Die Landvolk-Bewegung war eine Vereinigung von protestierenden, norddeutschen Bauern & Bäuerinnen während der späten 1920er Jahre. Diese litten unter der Wirtschaftskrise und dem sich nach Europa öffnendem Markt. Ab 1929 übte die Bewegung zahlreiche Bombenanschläge auf Gemeindevorsteher, Regierungs- oder Amtsgebäude. Margarethe Hamkens, die Witwe des Landvolk-Anführers Wilhelm Hamkens, berichtet in der Dokumentation „Stumpfe Sense – Scharfer Stahl“, dass sie sich dabei von den Bombenanschlägen des Ku-Klux-Klans inspirieren ließen. Diesem hatten einige Landvolk-Aktivisten während ihrer Zeit in den USA nahe gestanden hatten. Das Symbol der Bewegung war ein weißer Pflug und ein rotes Schwert auf schwarzem Grund. Es ist mittlerweile ein ständiger Begleiter der heutigen Proteste und wird auf Flaggen, Mützen und Masken präsentiert. Im Juni 2020 stellten Landwirt*innen es sogar mit Traktoren für ein Luftbild nach. Auch bei den Protesten in Berlin war das Symbol wieder massenhaft vertreten.
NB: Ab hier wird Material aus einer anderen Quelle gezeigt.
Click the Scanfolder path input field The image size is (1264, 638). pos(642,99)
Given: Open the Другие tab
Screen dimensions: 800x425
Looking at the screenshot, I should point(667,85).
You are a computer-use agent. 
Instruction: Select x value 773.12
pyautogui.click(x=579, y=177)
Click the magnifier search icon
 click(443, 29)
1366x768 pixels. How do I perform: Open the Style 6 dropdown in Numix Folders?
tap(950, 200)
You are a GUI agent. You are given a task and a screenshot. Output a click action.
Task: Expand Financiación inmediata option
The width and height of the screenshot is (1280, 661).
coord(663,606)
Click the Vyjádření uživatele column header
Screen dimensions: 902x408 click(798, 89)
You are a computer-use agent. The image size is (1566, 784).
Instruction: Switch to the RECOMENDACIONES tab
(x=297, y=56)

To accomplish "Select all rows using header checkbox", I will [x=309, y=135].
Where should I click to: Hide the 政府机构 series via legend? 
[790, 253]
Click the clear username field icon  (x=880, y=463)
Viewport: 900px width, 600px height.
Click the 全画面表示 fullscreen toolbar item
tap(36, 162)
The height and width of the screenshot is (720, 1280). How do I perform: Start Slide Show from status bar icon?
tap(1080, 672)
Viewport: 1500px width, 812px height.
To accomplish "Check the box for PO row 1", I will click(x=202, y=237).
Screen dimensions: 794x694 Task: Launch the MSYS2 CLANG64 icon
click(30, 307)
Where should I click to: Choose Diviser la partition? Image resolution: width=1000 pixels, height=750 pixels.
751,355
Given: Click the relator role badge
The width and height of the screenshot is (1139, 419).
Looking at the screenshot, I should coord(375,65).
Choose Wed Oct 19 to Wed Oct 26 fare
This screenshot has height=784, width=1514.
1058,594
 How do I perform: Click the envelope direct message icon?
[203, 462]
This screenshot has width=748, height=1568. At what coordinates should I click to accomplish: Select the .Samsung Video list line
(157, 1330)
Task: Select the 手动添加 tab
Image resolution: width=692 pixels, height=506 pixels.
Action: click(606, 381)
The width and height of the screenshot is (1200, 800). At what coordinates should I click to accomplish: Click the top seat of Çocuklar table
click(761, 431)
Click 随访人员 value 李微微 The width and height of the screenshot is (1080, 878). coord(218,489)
Die historische Nähe zu völkischem und rechtem Gedankengut und der NSDAP wird dabei bewusst ausgeblendet oder geleugnet. Denn die NSDAP erkannte schnell das Potential der wütenden Landwirt_innen für ihre eigenen Zwecke. Zwischen beiden Gruppen gab es deutliche ideologische Überschneidungen wie völkische Einstellungen, Antisemitismus und eine romantische Verklärung des Bauernstande. Die NSDAP passte ihr Parteiprogramm explizit an die Forderungen der Landvolk-Bewegung an. Sie zeichnete von sich das Bild der einzigen Partei, die etwas für de Bauern tun würden, wobei sich sich jedoch von Bombenattentaten und anderen radikalen Aktionen distanzierte. Als Anfang der 30er deutlich wurde, dass die Landvolk-Bewegung keine politischen Erfolge vorzuweisen hatte, liefen seine Anhänger_innen massenhaft zur NSDAP über. In den Landkreisen Schleswig-Holsteins, in denen die Landvolk-Bewegung besonders aktiv war, wählten 1933 mehr als 60% der Bevölkerung die NSDAP. Im deutschen Durchschnitt waren es 44%. Der Erfinder des Landvolkysmbols, Peter Petersen, trat in den 30ern selbst als Sprecher auf Wahlkampfveranstaltungen der NSDAP auf.

Der völkische und antisemitische Charakter und der direkte Beitrag der Bewegung zum hohen Wahlergebnis der NSDAP in Schleswig-Holstein ist nicht zu übersehen. Für die Verwendung des Landvolk-Symbols hagelte es deswegen im letzten Jahr Kritik von Presse, DBV und Politik. Während sich Teile von LSV vom Symbol distanzierten, verteidigten diverse aktive Landwirt_innen es vehement als ein Symbol des Widerstands, das zu unrecht in die „rechte Ecke“ gestellt wird.

Fazit

Bei den Bauernprotesten handelt es sich um eine sehr heterogene Bewegung, in der durchaus unterschiedliche Positionierungen zu finden sind. Jedoch scheinen die Landwirt_innen, die sich kritisch zu Querdenken, AFD und Landvolksymbol positionieren in der Minderheit oder zumindest extrem zurückhaltend zu sein. Ihnen gegenüber steht eine sehr aktive Gruppe von Aktivist_innen, die sich nicht scheuen, völkische Symbole zu verwenden und Bündnisse mit der AfD und andere rechten oder verschwörungsideologischen Strömungen einzugehen. Dies liegt unter anderem auch daran, dass es aus diesen Milieus ein breites Unterstützungsangebot gibt. Linke Bewegungen beschäftigen sich hingegen fast gar nicht mit den Protesten. Dies überrascht nicht, denn das Thema Landwirtschaft und Ernährung wurde in der Linken lange eher stiefmütterlich und als Problematik individueller Konsumentscheidungen behandelt. Die Agrarindustrie ist jedoch eine gewaltige Industrie, die die Klimakrise anheizt, neokoloniale Praktiken fortsetzt, Landarbeiter_innen und Nutztiere ausbeutet und nicht zuletzt kleinen landwirtschaftlichen Betrieben die Lebensgrundlage entzieht. Die Linke sollte nicht rechten Bewegungen das Feld überlassen, sondern eigene Positionen entwickeln: Für eine solidarische und klimagerechte Landwirtschaft, die ökologische Krisen, globale Perspektiven und die Situation der Nutztiere mitdenkt.